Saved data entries
Start of Block

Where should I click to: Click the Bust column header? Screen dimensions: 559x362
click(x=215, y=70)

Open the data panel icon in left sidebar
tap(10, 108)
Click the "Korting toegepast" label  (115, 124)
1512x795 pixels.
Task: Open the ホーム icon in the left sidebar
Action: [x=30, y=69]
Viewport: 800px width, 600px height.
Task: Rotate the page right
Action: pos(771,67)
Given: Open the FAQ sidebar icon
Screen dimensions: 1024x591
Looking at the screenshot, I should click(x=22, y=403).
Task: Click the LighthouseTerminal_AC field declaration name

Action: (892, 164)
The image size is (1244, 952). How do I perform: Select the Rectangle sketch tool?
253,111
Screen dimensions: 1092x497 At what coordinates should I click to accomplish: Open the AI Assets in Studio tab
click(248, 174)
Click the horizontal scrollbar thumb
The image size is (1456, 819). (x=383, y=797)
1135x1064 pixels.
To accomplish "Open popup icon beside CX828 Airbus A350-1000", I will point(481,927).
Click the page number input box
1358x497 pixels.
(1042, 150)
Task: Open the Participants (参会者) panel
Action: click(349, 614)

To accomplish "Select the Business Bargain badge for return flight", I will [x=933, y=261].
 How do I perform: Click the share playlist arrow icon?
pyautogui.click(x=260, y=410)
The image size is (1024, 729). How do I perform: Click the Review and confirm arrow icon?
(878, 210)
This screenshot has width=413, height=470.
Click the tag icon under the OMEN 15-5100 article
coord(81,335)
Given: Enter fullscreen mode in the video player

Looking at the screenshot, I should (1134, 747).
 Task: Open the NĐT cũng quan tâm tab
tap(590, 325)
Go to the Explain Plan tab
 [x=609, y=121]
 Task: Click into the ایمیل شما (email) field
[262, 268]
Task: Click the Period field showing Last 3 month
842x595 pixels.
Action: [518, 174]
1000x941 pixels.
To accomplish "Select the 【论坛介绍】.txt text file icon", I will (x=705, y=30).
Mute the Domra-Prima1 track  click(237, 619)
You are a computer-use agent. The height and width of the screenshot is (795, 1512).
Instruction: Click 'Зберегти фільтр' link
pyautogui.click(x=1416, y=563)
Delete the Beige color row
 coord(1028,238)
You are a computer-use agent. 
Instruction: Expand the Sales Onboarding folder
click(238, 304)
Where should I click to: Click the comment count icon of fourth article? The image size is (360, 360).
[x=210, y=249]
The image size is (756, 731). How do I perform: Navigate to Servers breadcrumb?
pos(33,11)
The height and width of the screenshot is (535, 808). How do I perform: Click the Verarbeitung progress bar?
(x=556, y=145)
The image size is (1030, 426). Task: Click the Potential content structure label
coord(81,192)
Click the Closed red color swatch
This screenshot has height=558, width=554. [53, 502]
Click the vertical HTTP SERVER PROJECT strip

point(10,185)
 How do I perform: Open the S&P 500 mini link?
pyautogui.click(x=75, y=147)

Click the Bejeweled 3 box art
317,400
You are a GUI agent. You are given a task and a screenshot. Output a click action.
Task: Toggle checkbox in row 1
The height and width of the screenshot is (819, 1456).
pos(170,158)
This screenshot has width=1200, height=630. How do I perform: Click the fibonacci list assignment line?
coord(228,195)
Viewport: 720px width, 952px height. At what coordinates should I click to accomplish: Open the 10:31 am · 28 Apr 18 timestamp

End of Block

Assignment: Repeat word for word the lines above that run from the line containing "Task: Click the LighthouseTerminal_AC" through the line containing "Click the page number input box", both ends included, and nothing else.

Solution to this problem:
Task: Click the LighthouseTerminal_AC field declaration name

Action: (892, 164)
The image size is (1244, 952). How do I perform: Select the Rectangle sketch tool?
253,111
Screen dimensions: 1092x497 At what coordinates should I click to accomplish: Open the AI Assets in Studio tab
click(248, 174)
Click the horizontal scrollbar thumb
The image size is (1456, 819). (x=383, y=797)
1135x1064 pixels.
To accomplish "Open popup icon beside CX828 Airbus A350-1000", I will point(481,927).
Click the page number input box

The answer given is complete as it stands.